Can you rewrite the stretch from the line containing "This screenshot has height=677, width=858." through the line containing "Click the Adobe", switching every "dropdown" to "drop-down list" and leaving everything else unchanged?

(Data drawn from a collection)
..............................
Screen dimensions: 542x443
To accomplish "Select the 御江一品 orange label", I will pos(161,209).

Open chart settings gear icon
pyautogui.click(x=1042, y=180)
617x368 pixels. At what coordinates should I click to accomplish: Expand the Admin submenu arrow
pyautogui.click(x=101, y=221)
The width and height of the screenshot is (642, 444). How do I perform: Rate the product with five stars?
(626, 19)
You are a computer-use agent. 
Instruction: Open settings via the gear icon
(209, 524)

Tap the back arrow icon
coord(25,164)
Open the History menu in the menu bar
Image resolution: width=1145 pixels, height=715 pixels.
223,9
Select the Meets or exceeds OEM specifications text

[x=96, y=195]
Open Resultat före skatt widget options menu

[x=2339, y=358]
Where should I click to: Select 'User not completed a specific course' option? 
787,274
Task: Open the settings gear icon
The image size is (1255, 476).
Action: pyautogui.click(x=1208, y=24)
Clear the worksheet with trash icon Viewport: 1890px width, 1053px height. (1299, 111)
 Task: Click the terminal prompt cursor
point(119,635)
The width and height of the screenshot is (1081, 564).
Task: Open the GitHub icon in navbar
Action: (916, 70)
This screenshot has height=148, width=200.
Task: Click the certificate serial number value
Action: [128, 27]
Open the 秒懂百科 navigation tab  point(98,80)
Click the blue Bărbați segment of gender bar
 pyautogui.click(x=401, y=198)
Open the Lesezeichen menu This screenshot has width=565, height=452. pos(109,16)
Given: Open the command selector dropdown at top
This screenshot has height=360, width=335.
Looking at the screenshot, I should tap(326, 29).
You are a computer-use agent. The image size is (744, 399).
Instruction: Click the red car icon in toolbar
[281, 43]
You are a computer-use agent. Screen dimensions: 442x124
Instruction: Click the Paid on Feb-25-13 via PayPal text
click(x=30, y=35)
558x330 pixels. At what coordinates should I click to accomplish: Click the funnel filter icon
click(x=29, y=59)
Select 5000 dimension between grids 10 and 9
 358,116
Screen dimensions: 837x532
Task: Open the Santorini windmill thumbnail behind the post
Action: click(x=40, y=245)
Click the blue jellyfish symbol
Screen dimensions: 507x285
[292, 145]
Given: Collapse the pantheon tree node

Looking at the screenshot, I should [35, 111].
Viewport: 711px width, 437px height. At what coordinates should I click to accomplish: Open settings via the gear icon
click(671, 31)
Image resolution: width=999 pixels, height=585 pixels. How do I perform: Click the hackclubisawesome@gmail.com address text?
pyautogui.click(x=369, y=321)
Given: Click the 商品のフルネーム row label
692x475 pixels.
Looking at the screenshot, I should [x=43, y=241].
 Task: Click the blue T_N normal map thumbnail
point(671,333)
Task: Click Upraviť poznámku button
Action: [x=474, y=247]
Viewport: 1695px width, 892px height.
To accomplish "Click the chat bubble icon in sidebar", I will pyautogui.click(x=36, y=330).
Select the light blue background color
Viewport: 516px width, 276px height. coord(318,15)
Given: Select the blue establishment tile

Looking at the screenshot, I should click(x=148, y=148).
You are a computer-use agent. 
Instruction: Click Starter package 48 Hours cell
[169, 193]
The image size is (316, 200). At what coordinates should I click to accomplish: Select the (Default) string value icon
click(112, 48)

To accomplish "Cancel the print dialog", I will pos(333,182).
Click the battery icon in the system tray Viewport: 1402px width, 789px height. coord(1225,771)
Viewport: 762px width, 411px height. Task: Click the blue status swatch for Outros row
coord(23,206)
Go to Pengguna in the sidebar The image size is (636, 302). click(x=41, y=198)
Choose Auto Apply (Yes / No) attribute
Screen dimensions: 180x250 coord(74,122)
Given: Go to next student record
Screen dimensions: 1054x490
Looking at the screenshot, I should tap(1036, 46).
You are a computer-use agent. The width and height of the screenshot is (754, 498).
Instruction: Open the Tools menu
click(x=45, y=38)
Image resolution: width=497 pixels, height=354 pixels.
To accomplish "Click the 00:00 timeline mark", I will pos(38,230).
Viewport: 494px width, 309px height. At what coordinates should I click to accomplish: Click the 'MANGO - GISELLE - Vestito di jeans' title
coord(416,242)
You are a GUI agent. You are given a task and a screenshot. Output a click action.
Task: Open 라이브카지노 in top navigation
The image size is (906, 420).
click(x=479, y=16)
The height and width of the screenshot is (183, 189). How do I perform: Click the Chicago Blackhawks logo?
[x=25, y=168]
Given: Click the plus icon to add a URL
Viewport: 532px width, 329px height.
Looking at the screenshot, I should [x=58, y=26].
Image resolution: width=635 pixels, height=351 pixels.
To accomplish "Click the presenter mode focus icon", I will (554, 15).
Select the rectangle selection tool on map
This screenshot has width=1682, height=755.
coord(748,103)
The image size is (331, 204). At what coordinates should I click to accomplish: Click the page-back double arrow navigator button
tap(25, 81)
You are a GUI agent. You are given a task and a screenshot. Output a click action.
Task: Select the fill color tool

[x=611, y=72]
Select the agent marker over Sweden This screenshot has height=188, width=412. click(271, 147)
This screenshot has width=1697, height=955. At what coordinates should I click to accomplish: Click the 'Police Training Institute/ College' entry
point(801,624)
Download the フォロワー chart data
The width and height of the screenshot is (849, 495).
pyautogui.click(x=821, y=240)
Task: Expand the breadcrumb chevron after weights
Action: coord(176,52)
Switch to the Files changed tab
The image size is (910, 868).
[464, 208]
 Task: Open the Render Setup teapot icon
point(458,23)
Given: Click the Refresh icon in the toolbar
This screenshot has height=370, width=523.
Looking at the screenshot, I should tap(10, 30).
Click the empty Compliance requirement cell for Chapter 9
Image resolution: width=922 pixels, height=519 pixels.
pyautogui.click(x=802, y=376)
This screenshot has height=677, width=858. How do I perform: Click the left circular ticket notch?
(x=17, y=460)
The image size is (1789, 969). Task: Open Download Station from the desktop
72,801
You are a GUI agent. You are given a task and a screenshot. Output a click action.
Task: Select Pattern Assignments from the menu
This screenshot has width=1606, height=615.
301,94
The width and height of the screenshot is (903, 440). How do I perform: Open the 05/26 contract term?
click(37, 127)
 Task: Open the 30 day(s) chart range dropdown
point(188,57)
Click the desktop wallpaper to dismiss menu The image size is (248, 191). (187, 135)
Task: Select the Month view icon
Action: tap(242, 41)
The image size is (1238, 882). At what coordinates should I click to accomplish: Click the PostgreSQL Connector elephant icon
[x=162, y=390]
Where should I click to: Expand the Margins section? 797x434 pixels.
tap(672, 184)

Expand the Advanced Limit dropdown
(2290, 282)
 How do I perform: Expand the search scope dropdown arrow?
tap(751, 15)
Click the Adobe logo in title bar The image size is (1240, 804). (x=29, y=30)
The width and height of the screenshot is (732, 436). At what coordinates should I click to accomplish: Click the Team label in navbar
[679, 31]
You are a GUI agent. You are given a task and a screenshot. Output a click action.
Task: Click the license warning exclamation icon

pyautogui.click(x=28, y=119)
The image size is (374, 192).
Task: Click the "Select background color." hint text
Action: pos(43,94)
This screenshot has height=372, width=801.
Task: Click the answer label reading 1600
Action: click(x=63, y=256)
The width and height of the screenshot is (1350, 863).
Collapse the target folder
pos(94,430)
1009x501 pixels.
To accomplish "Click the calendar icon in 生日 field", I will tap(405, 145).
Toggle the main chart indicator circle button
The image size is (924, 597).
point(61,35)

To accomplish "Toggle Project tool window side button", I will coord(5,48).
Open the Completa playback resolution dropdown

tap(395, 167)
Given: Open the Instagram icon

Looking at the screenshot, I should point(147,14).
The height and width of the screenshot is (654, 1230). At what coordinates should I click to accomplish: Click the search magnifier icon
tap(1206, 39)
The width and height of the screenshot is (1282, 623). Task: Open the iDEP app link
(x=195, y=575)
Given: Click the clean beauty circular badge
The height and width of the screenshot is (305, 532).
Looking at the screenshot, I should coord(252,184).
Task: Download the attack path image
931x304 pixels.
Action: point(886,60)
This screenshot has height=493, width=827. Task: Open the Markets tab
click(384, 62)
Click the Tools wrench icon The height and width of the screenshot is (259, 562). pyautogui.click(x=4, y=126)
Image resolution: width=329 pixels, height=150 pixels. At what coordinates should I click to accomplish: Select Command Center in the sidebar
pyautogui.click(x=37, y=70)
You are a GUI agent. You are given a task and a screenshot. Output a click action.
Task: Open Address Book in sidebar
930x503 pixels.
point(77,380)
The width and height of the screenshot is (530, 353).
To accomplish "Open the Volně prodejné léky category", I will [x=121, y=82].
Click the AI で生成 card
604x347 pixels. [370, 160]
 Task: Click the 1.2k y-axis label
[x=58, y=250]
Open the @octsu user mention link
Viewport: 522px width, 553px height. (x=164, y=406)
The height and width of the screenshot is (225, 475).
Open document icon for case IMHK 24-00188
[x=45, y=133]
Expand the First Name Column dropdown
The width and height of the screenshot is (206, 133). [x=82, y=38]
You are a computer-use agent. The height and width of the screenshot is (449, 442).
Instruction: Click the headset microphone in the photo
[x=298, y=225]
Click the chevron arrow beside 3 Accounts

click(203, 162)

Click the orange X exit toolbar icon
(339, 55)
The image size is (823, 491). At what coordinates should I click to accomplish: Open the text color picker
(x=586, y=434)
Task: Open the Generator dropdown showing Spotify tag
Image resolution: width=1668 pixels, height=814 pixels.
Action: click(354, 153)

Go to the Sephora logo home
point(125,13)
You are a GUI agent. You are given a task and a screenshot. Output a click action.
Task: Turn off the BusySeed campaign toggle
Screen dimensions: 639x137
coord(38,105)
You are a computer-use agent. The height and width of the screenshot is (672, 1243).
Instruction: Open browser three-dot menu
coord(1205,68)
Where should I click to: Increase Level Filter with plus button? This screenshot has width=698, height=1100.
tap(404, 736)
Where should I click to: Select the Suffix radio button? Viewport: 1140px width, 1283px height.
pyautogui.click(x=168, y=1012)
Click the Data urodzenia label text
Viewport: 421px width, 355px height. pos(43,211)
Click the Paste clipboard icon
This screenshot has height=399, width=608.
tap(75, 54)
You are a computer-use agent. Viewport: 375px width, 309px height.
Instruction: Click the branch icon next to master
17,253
..............................
The result –
This screenshot has height=677, width=858. How do I perform: Click the left circular ticket notch?
(x=17, y=460)
The image size is (1789, 969). Task: Open Download Station from the desktop
72,801
You are a GUI agent. You are given a task and a screenshot. Output a click action.
Task: Select Pattern Assignments from the menu
This screenshot has width=1606, height=615.
301,94
The width and height of the screenshot is (903, 440). How do I perform: Open the 05/26 contract term?
click(37, 127)
 Task: Open the 30 day(s) chart range drop-down list
point(188,57)
Click the desktop wallpaper to dismiss menu The image size is (248, 191). (187, 135)
Task: Select the Month view icon
Action: tap(242, 41)
The image size is (1238, 882). At what coordinates should I click to accomplish: Click the PostgreSQL Connector elephant icon
[x=162, y=390]
Where should I click to: Expand the Margins section? 797x434 pixels.
tap(672, 184)

Expand the Advanced Limit drop-down list
(2290, 282)
 How do I perform: Expand the search scope drop-down list arrow?
tap(751, 15)
Click the Adobe logo in title bar The image size is (1240, 804). (x=29, y=30)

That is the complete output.